L’AOC Corbières s’étend des portes de Carcassonne aux étangs de Leucate et de Narbonne, des contreforts des Pyrénées au pied de la Montagne Noire. Il lui a fallu plus de 2000 ans d’une histoire mouvementée avant d’entrer en 1985 dans la famille des appellations d’origine contrôlée.
Aujourd’hui son vignoble recouvre 1/3 du Languedoc, rassemble près de 2000 producteurs et produit près de 450 000 hectolitres de vins référencés dont 95% de rouge, 3/ de rosé et 2% de blanc, dont 1/3 sont vendus à l’export. Grenache noir, mourvèdre, carignan et syrah, forment le carré gagnant des cépages utilisés dans la région pour l’élaboration des vins rouges. Des cépages costauds et anciens qui résistent à l’altitude, aux fortes chaleurs et au vent violent et humide qui balaye les terres.

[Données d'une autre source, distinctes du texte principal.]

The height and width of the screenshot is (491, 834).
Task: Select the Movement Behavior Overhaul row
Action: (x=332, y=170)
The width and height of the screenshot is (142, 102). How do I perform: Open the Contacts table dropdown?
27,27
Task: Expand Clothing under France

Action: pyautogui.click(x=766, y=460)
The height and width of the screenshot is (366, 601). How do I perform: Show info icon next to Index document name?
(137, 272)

Après, il faut compter sur le terroir, les microclimats et le savoir faire des vignerons pour l’essentiel, à savoir faire du bon vin, tel qu’on l’aime ici, puissant, charnu, élégant, à la robe sombre et aux arômes complexes, un vin qui, à force de travail et d’efforts, rêve de connaître un jour la notoriété de son voisin de Bordeaux.

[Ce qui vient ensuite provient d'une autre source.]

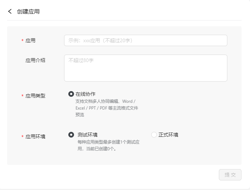
Task: Click the 在线协作 option label text
Action: (85, 94)
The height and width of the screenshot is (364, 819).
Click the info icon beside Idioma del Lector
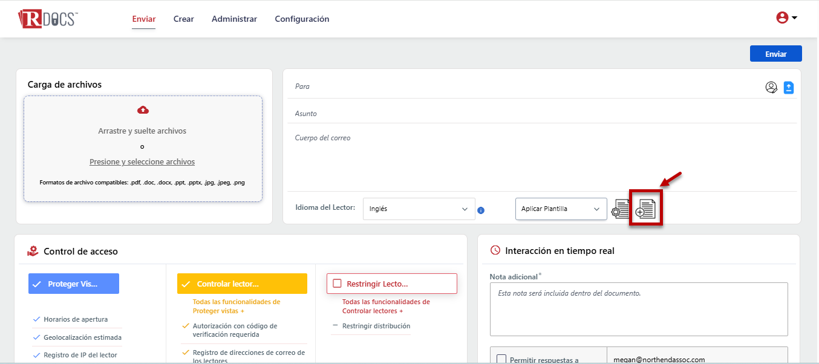tap(481, 210)
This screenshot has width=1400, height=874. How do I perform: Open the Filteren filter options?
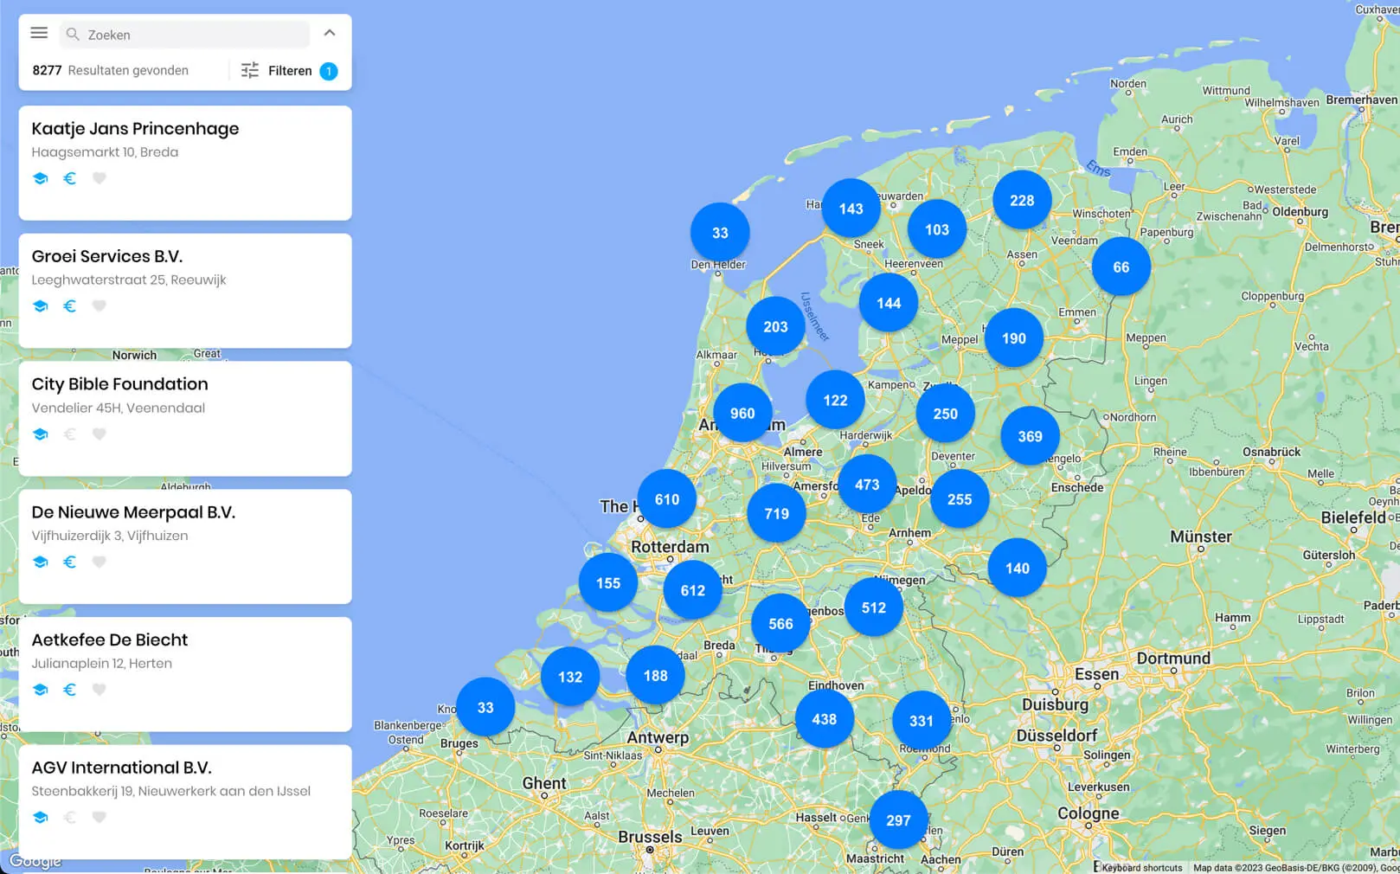pyautogui.click(x=277, y=71)

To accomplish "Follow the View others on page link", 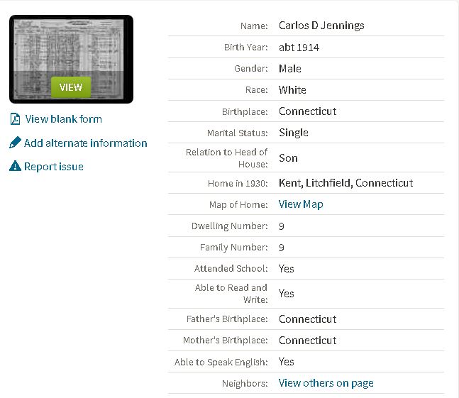I will tap(326, 383).
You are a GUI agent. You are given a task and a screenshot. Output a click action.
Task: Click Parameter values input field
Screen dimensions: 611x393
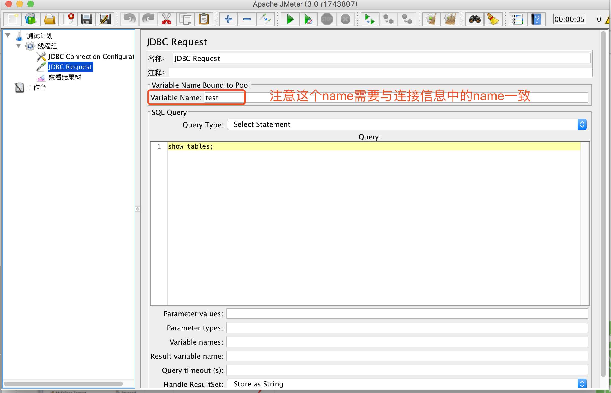[x=406, y=314]
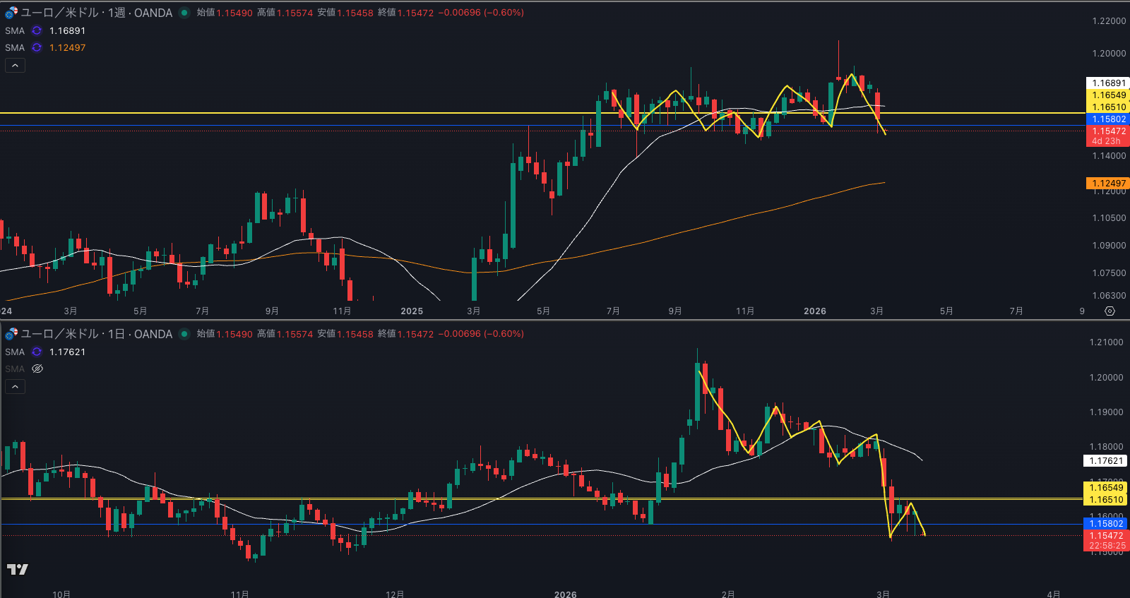Click the orange 1.12497 price tag on weekly axis
Screen dimensions: 1130x598
click(x=1107, y=184)
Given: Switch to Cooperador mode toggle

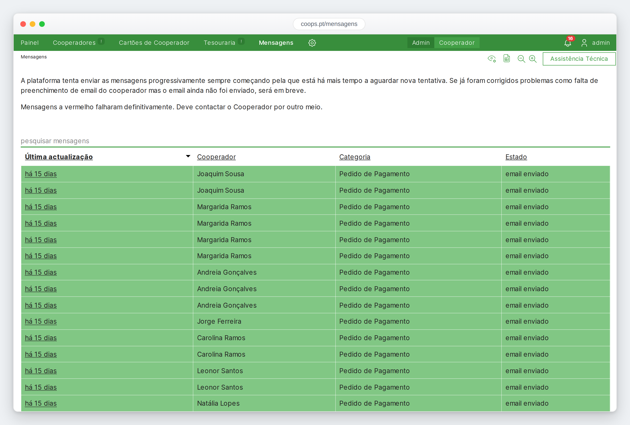Looking at the screenshot, I should (x=457, y=43).
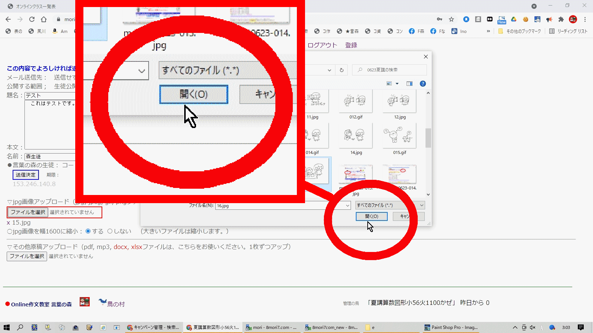593x333 pixels.
Task: Click the cookie extension icon
Action: click(526, 19)
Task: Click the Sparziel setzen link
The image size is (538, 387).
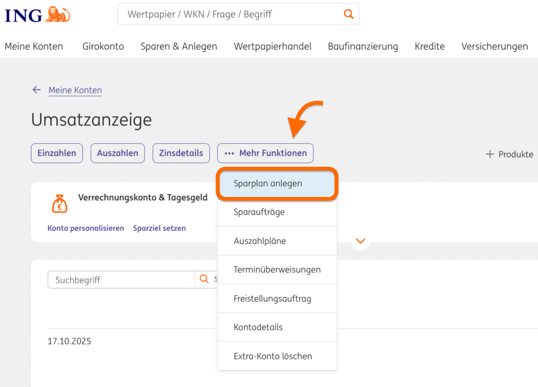Action: pyautogui.click(x=159, y=228)
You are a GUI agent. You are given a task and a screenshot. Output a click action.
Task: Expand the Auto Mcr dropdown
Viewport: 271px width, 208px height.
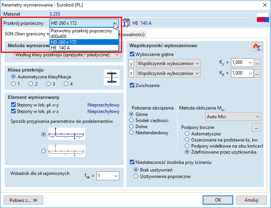click(233, 117)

Maintenant il faut s’y balader pour admirer les paysages, humer les différences, goûter aux différents crus. Une petite visite sur place nous a permis de découvrir quelques domaines intéressants.
Chez les vignerons de Camplong, humez la Cuvée Sextant des Celliers d’Orfée. Un vin complexe aux aromes très grillés, légèrement boisé à cause de la syrah qui entre dans son assemblage ! Et aussi Délicatesse de Terre d’expression, un vin souple et rond, qui mérite amplement son nom.

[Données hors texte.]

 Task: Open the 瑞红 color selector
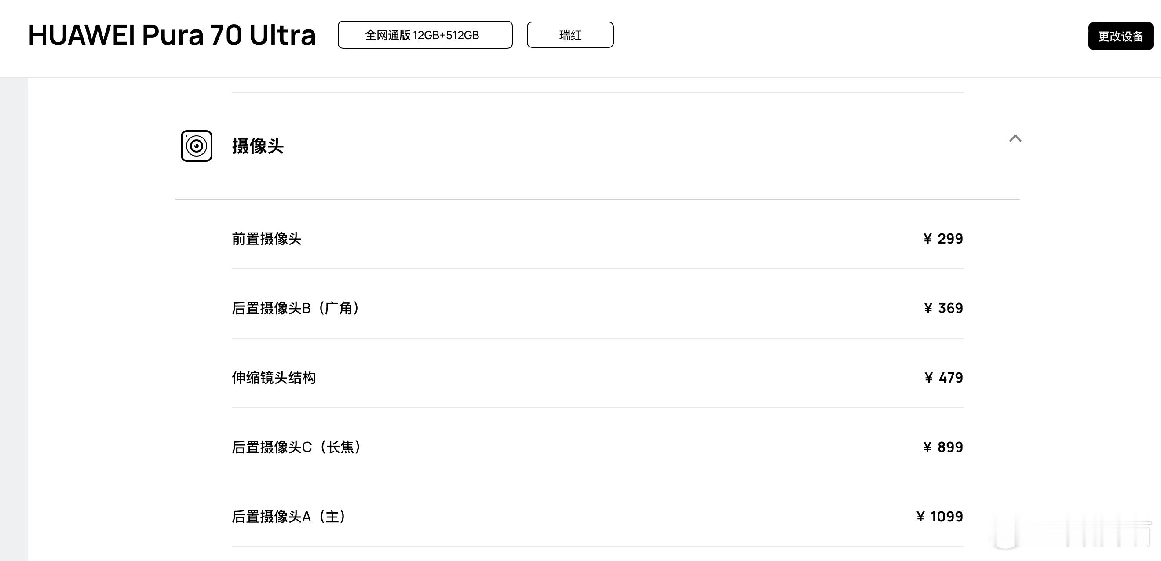click(570, 35)
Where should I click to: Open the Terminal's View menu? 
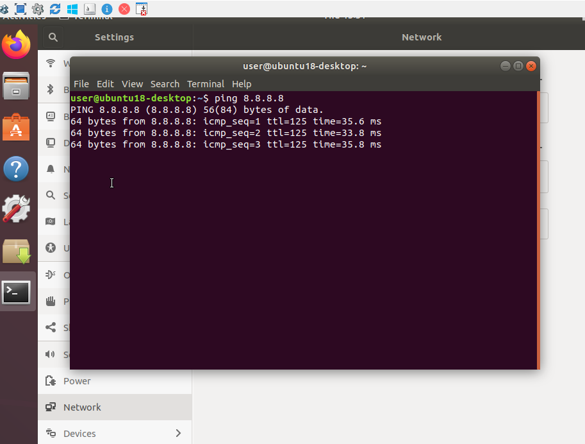[x=132, y=83]
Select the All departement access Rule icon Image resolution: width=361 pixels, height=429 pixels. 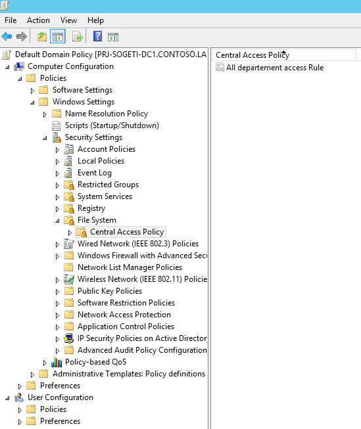click(220, 67)
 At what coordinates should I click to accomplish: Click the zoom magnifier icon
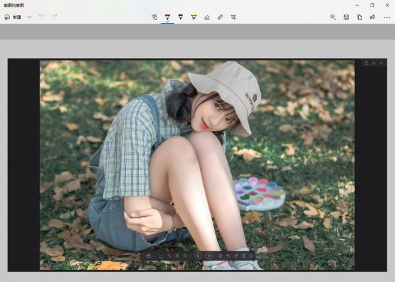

A Douzens, ne passez pas à côté du Château de Fontenelles, cuvée Renaissance, un alliage de syrah, grenache noir, vieilles vignes carignan et mourvedre, un vin qui vire presque vers le noir et qui rappelle la garrigue, les fruits mûrs et les épices. Tout comme la cuvée Moural de Salomon, un produit rare quasiment introuvable dans le commerce, qui se révèle d’une ampleur et d’une profondeur exceptionnelles.
A Cucugnan le curé n’aurait pas boudé le Six Terres Sienne du domaine du Grand Parc, un vin naturel sans engrais, ni levurage, ni soufre et qui se laisse boire avec délice entre deux Pater.
Non loin de l’abbaye de Fontfroide, un pays encaissé et venteux, dégustez le Deo Gratias rouge, onctueux et généreux, ou la cuvée Mathilde du Château Montfin, puissant et gouleyant, le Montrabech Pitt rouge, bien charpenté lui aussi, ou encore Altaïr du château Saint Estève, fin et concentré.
Autant de bons crus donnent faim, alors direction l’auberge du vieux puits à Fontjoncouse , chez Marie Christine et Gilles Goujon, trois-étoiles au Michelin depuis deux ans. Installé dans un petit village charmant perdu dans la rocaille, le restaurant au service bon enfant, n’a rien de tape à l’œil. Mais les plats qui défilent dans votre assiette, en revanche, sont ébouriffants. Pour n’en citer que quelque uns il y a, en entrée, l’huître pochée de Gillardeau accompagnée d’une perle translucide qui laisse échapper une fumée de feu de bois. S’en suit la spécialité maison, l’œuf « pourri » au mélanosporum, ou le jaune a laissé la place à une émulsion de truffe ! Vient ensuite le rouget, pomme farcie à la queue de lotte, noyée à grand flonflon dans une écume de mer au safran et boullinade. Il y a aussi la pintade rôtie, terminée à la braise, fondante et juteuse qu’accompagnent une morille farcie et une cassolette de champignons cueillis du jour.
Pour accompagner ce festin, quelques vins du pays s’imposent comme la cuvée tradition de Château les palais, un blanc fait de roussanne, marsanne, bourbouleng et grenache blanc, puissant et aromatique, comme il se doit ici. Parmi les rouges, il y a la cuvée Les Ailes du château Vieux Moulin, puissant, épicé, stupéfiant ! Toujours du même domaine, la cuvée Vox dei, élégant et superbe. Avec la pintade, la réserve 2009 du château Coulon Veredus coule de source. Riche, ample, il incarne les Corbières. Je passe sur les fromages et les desserts qui sont à la hauteur du festin mais mon estomac crie grâce!!!